● Task item
Output only the lines from the start of the entries through the line holding "Open the コンテンツ navigation menu". Each line must match the original exactly.

Collected data:
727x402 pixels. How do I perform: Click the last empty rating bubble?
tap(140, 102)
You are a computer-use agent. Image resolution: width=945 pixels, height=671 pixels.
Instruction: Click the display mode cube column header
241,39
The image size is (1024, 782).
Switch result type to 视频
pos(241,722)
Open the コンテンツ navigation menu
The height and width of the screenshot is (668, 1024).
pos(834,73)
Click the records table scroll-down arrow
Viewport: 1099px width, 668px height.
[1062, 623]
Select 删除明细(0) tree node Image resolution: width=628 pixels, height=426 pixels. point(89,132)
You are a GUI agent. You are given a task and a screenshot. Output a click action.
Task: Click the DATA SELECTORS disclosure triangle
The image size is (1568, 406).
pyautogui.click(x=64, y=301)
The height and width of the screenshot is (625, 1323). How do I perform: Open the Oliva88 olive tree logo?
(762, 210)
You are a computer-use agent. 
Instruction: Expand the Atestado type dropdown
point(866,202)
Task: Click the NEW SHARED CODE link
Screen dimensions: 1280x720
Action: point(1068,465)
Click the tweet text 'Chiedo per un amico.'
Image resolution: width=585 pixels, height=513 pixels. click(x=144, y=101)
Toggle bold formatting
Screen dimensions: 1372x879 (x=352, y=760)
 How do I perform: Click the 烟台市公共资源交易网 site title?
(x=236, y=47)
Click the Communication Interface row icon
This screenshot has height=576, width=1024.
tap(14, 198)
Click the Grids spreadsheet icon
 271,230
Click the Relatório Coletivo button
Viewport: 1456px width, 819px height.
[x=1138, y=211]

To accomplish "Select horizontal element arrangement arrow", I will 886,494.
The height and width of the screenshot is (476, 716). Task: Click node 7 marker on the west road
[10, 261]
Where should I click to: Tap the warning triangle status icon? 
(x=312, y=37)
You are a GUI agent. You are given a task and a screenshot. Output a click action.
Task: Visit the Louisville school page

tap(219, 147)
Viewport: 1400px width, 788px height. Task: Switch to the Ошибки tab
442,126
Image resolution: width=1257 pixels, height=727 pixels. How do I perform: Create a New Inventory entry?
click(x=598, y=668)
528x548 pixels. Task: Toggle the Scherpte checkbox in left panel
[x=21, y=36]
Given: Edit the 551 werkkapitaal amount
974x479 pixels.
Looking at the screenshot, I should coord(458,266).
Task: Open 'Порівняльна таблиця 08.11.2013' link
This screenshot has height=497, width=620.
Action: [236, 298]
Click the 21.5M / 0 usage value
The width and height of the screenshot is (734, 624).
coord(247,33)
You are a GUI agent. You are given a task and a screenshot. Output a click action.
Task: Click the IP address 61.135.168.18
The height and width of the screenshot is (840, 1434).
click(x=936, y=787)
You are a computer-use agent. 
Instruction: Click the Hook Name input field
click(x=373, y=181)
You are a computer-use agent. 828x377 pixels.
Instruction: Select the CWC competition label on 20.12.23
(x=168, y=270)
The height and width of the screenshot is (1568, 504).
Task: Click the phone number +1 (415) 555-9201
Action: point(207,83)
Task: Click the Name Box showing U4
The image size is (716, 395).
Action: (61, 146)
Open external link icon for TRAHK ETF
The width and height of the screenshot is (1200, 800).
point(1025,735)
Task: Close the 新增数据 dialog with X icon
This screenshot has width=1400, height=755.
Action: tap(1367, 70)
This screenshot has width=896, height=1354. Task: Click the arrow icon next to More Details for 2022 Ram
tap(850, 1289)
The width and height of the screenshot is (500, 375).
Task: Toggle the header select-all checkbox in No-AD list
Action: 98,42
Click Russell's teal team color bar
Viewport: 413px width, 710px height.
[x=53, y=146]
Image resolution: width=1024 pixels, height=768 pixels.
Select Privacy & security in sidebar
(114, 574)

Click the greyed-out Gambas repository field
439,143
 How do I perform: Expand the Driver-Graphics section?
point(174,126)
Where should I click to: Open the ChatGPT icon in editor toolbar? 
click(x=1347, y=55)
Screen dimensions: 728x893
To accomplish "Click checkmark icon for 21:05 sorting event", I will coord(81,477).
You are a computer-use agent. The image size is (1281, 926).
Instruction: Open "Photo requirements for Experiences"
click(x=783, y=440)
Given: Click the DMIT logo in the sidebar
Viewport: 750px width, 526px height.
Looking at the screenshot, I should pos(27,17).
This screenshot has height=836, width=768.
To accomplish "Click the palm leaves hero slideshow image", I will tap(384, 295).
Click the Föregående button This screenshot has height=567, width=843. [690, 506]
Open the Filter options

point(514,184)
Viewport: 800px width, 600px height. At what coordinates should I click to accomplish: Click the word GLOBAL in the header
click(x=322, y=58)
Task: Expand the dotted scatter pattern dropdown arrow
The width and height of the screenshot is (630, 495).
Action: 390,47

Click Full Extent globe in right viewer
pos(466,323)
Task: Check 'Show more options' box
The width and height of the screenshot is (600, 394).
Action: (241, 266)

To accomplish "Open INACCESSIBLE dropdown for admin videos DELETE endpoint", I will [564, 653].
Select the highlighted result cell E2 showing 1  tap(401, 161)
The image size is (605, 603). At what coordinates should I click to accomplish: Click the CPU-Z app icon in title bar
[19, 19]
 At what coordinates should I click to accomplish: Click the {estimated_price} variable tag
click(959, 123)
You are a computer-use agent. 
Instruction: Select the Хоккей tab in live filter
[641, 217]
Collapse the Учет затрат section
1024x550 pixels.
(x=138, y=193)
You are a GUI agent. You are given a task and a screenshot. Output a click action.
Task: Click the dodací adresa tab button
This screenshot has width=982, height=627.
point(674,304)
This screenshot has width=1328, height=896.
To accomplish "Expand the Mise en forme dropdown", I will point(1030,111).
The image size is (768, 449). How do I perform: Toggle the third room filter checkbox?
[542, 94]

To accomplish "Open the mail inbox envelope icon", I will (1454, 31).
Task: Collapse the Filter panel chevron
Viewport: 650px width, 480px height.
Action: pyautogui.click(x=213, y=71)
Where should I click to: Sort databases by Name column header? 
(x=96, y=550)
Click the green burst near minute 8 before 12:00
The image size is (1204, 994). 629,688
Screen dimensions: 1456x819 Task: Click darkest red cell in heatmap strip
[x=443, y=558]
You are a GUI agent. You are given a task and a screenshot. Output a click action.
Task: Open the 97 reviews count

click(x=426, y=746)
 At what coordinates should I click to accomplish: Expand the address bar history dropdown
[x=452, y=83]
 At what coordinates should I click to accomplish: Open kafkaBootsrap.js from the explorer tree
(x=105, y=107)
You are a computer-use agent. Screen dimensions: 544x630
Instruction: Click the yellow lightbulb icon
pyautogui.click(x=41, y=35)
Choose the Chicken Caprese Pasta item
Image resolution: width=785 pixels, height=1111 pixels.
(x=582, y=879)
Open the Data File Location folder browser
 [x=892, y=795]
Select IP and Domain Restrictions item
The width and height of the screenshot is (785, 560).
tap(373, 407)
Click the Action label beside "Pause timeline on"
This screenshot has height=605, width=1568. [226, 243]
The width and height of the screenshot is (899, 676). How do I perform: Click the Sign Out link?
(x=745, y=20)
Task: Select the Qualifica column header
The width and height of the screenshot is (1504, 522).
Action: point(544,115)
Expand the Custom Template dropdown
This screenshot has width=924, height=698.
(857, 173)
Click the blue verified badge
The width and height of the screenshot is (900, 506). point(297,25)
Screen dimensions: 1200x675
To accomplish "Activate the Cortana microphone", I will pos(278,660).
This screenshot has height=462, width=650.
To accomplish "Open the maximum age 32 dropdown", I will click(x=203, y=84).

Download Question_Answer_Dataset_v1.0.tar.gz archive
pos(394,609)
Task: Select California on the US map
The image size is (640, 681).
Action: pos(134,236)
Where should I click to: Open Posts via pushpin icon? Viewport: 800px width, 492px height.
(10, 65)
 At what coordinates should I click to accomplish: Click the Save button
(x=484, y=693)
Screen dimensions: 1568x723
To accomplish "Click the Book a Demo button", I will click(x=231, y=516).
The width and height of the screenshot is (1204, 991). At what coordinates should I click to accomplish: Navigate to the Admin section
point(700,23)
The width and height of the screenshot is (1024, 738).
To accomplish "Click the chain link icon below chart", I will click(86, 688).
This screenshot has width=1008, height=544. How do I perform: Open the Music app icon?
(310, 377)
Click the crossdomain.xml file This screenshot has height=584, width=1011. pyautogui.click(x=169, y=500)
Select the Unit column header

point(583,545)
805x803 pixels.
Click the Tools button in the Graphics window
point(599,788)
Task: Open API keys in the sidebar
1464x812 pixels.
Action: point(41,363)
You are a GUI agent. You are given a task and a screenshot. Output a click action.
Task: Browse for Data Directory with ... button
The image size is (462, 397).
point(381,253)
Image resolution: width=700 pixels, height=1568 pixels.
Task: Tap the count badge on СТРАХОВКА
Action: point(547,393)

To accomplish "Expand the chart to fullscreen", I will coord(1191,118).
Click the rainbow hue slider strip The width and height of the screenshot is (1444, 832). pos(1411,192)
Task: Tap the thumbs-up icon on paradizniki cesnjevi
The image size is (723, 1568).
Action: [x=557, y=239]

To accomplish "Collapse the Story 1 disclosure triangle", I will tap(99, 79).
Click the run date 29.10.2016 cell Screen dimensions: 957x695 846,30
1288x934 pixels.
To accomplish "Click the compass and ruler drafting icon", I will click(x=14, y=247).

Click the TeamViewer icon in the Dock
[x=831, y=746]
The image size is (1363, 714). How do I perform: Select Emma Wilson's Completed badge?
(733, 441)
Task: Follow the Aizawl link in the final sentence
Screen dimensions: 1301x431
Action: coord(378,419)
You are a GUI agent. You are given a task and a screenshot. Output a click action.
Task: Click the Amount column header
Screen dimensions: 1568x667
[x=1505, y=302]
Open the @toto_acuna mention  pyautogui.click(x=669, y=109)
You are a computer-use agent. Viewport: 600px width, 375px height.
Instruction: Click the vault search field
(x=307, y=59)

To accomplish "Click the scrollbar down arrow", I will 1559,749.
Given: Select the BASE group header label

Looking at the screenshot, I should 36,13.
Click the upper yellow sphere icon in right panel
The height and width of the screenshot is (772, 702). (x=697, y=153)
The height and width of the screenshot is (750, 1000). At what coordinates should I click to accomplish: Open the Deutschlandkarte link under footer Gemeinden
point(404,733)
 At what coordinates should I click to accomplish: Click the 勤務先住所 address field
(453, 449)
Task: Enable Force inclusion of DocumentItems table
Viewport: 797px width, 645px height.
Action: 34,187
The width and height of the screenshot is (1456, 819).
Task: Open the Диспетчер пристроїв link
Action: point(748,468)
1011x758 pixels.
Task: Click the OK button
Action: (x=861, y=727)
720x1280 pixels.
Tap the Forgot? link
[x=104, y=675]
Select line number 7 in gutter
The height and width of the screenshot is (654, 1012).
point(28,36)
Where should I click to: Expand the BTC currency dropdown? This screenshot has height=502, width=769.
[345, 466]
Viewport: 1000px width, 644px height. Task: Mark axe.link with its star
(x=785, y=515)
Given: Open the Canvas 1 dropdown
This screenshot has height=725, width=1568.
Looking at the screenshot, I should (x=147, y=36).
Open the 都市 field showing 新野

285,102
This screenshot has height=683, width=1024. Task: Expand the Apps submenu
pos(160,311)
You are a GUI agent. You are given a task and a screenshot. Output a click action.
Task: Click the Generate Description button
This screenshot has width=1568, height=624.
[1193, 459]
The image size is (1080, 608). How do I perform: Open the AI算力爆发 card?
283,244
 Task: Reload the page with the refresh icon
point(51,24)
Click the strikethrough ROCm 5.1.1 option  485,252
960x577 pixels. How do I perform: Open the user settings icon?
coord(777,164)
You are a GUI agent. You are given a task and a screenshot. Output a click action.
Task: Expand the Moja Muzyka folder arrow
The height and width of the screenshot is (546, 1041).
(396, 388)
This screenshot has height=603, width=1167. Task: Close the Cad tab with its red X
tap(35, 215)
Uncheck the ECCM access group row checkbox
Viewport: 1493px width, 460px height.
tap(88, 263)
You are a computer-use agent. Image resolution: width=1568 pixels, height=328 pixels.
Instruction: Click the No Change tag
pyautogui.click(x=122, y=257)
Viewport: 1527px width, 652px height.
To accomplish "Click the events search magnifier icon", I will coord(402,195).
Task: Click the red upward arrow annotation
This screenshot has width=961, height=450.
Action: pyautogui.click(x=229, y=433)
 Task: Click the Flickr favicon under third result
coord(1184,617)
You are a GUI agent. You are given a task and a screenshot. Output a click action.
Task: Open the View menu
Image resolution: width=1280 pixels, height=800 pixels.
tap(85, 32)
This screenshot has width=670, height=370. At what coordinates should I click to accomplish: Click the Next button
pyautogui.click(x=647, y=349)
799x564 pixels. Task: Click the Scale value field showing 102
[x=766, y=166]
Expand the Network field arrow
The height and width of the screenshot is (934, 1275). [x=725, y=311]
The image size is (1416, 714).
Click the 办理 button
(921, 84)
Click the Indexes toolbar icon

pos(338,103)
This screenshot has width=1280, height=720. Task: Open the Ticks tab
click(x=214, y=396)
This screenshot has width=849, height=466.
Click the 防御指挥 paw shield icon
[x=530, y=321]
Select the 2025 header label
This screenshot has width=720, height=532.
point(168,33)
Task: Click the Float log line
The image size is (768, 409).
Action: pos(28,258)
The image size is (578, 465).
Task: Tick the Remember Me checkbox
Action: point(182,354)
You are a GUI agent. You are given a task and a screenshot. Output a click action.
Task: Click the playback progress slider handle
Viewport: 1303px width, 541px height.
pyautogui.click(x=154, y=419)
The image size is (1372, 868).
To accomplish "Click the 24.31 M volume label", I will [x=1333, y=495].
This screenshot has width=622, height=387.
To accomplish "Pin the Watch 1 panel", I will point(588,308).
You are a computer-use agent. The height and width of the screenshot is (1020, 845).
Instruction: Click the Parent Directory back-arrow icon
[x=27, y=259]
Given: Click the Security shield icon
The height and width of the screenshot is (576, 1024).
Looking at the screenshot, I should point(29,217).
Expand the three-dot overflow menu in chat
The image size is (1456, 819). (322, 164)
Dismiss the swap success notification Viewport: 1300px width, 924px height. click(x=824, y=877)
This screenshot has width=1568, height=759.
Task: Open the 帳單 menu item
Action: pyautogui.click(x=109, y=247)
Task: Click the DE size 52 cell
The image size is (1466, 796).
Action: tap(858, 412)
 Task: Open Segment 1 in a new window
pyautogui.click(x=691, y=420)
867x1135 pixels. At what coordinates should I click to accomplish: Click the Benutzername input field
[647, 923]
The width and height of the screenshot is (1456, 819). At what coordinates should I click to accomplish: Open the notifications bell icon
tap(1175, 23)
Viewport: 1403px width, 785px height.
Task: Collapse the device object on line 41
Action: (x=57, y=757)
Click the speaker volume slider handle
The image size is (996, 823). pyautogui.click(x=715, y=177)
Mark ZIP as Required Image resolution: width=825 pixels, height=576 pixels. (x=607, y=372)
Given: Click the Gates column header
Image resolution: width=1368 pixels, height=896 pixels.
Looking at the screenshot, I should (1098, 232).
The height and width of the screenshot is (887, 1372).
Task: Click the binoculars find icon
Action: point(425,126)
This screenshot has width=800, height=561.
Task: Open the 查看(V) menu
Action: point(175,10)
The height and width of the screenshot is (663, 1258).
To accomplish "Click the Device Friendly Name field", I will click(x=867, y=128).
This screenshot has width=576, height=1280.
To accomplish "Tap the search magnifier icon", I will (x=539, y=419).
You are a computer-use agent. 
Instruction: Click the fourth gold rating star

● Task solution
727x402 pixels. How do I perform: Click the last empty rating bubble?
tap(140, 102)
You are a computer-use agent. Image resolution: width=945 pixels, height=671 pixels.
Instruction: Click the display mode cube column header
241,39
The image size is (1024, 782).
Switch result type to 视频
pos(241,722)
Open the コンテンツ navigation menu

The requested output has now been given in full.